---
name: yumnb
description: "Yum NoteBook — a local-first NotebookLM alternative for AI agents, built for real source capture. Ingest a web URL, YouTube video, or screenshot, then generate (1) AI summary, (2) dual-host talk-show MP3 (edge-tts), (3) slide deck (image/table/bullet/flowchart) and optionally upload artifacts to OneDrive/Google Drive/S3/etc. and post a notification to Slack/Discord/Teams. Language and cloud destination are user-configurable; defaults to English with male+female English hosts. Use when: yumnb, study notes, summarize this link, turn this video into notes, help me understand this article."
argument-hint: "URL | YouTube link | path to screenshot (and optional --title / --language)"
---

# Yum NoteBook (yumnb) — Source → Summary + Talk-show + Slides

> **A local-first NotebookLM alternative for AI agents, built for real source capture.**

## What It Does

Given a source (URL / YouTube / screenshot / raw text), creates **one folder per
request** under `<output_dir>/<YYYYMMDD-HHMM-slug>/` containing:

1. **`source/`** — raw material (downloaded HTML, transcript, screenshot copy …)
2. **`summary.md`** — AI summary (one-liner / key points / facts / takeaways)
3. **`talkshow.txt` + `talkshow.mp3`** — dual-host script + MP3 (edge-tts)
4. **`deck.pptx`** — slide deck (bullets, tables, flow, images, summary)
5. **`links.json`** — record of what was generated and any share links

This “one request = one folder” model is intentional: many such folders can
accumulate into a local knowledge base that can be read, searched, narrated,
and presented later.

If a webhook is configured, a notification is posted to Slack / Discord /
Teams Workflow. If `deliver.provider` is configured, yumnb can also push the
finished outputs directly to an IM/chat surface through OpenClaw / Hermes
(Telegram / Discord / Teams / Slack / etc.).
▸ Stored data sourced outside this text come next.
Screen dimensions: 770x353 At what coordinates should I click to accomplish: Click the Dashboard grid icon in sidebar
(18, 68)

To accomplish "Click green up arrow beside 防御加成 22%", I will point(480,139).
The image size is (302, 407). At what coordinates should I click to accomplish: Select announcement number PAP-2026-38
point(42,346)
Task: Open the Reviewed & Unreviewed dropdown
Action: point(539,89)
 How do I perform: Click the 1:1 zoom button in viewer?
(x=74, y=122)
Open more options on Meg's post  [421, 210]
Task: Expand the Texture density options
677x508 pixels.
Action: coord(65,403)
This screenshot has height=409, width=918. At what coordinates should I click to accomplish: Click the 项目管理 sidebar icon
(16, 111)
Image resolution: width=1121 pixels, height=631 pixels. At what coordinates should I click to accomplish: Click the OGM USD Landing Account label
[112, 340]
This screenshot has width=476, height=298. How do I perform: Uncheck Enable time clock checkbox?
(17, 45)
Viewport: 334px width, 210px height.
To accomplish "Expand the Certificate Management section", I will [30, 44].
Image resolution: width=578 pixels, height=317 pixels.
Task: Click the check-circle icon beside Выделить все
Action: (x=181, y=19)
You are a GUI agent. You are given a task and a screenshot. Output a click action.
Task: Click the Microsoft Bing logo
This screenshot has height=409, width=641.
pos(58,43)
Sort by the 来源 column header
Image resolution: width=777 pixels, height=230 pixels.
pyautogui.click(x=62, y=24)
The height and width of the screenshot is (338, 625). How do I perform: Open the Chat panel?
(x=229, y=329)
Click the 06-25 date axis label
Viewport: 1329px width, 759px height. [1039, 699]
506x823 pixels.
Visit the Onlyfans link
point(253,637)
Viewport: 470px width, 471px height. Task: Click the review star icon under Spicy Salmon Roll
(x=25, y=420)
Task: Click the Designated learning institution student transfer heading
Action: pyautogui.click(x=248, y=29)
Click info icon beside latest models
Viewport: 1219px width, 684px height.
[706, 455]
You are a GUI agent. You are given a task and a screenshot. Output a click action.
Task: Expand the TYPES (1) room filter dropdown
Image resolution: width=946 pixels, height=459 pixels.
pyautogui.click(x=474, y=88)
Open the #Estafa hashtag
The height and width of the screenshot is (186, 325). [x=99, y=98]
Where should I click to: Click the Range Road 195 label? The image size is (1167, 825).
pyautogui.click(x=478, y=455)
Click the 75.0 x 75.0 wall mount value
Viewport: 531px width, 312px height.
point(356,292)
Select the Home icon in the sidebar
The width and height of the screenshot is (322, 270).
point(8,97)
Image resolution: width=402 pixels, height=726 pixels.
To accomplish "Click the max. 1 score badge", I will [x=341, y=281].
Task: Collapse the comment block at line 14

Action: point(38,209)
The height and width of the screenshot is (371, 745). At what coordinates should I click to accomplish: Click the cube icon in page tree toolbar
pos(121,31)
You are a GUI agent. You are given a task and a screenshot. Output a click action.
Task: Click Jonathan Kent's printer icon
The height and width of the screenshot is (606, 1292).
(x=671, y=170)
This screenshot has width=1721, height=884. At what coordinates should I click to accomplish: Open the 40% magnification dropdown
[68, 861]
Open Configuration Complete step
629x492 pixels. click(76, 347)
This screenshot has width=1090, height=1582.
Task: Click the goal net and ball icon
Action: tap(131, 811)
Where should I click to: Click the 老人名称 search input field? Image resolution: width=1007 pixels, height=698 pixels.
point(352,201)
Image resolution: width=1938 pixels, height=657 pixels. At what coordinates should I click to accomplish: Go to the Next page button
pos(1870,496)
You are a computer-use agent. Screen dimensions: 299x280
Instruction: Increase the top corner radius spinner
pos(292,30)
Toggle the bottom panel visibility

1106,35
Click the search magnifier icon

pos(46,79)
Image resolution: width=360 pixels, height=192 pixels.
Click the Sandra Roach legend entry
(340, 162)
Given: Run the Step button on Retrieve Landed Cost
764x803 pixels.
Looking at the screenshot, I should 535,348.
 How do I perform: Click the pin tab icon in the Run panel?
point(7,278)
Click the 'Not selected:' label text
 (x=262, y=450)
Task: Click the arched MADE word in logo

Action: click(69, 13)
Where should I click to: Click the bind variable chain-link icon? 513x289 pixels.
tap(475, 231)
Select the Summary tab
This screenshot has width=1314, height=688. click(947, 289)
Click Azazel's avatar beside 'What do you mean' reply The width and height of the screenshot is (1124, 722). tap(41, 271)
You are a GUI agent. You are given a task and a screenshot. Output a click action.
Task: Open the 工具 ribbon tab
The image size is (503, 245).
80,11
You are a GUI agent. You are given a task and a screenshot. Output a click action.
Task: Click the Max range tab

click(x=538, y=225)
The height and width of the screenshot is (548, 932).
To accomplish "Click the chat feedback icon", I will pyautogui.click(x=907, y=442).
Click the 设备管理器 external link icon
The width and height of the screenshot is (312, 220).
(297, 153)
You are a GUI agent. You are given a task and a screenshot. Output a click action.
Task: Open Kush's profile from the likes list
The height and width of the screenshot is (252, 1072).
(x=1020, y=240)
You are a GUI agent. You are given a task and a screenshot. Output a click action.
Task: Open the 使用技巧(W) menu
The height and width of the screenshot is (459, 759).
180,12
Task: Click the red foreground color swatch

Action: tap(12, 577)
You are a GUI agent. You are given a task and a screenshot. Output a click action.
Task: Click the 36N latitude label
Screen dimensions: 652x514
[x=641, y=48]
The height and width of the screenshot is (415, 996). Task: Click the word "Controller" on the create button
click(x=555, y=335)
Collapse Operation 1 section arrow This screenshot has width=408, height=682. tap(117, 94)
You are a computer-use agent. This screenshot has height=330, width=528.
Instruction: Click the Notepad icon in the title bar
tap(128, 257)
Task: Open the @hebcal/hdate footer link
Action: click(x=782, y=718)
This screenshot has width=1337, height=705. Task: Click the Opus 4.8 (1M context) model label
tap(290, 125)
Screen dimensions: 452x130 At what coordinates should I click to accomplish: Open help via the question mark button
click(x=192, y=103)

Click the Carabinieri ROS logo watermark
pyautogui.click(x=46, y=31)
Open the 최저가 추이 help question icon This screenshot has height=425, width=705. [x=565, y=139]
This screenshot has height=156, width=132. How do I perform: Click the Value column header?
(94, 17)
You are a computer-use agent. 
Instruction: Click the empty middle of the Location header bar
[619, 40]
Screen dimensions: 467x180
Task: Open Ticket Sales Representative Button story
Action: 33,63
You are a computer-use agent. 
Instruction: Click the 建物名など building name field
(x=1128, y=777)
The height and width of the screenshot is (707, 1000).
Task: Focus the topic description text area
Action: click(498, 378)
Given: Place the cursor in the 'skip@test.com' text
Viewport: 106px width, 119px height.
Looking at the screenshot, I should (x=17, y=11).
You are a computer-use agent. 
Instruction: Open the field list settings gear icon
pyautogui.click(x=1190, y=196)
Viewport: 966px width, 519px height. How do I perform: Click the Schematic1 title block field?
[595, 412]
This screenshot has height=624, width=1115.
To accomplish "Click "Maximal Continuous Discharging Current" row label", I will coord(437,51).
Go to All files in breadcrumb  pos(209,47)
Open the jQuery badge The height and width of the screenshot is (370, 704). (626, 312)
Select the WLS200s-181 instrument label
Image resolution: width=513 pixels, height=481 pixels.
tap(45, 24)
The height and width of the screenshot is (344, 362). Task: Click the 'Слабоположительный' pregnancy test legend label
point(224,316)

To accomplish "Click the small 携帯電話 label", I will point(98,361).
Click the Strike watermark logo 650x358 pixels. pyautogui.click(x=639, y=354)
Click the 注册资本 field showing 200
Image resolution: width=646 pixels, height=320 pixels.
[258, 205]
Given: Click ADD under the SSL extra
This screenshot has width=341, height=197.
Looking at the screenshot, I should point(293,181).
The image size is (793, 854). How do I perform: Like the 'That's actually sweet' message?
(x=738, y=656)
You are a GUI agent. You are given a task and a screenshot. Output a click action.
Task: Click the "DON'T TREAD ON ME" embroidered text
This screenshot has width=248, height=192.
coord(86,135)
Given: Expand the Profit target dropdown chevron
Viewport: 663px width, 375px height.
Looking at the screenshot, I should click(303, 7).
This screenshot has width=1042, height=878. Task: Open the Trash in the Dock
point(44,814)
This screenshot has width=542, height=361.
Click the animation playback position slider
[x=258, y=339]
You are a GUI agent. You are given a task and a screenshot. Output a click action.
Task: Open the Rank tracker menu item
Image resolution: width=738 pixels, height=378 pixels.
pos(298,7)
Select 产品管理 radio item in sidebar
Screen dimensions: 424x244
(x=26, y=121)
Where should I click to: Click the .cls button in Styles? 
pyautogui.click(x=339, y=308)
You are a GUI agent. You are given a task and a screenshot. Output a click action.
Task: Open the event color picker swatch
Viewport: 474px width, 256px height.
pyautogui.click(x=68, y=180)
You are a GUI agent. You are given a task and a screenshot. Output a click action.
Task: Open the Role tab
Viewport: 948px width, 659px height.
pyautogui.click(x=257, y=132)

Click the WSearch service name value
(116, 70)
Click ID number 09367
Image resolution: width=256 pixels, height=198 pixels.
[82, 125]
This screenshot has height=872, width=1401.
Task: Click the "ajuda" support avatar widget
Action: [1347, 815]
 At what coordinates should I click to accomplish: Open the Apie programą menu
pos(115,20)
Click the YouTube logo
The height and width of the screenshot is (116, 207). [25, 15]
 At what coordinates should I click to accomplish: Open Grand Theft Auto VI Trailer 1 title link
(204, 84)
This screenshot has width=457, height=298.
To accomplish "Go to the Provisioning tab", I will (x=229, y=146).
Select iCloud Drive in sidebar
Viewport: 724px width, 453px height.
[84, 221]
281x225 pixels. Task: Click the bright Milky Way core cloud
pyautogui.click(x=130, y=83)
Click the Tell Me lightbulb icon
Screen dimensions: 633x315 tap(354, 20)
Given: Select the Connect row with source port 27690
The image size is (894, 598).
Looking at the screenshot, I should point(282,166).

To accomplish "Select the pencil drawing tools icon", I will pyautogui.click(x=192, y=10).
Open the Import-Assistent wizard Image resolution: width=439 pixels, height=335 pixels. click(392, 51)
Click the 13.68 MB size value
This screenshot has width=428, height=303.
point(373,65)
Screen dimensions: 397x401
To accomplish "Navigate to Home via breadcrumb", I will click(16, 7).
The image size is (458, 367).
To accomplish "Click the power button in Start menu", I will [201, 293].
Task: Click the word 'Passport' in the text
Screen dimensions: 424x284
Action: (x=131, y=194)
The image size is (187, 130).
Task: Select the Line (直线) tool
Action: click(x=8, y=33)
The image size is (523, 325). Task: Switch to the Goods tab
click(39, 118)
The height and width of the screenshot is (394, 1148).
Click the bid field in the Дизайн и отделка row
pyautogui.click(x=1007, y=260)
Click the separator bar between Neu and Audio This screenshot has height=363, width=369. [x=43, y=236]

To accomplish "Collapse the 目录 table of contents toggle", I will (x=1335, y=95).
You can position yumnb as a local-first, polite alternative to NotebookLM:
it keeps notebooks and generated artifacts as ordinary local files by default,
then only uploads or delivers them if you explicitly configure that.

## Two Ways to Run

### A. Fully-automatic (built-in AI provider)

Configure `ai.provider` in `config.yaml` (openai / anthropic / gemini /
ollama / cli) and run:

```bash
python -m yumnb auto "<URL or path>" [--title "short name"]
```

This runs ingest → AI summary → AI slide-plan → TTS → PPT → publish in one
shot.

### B. Step-by-step (agent-driven — you bring your own LLM)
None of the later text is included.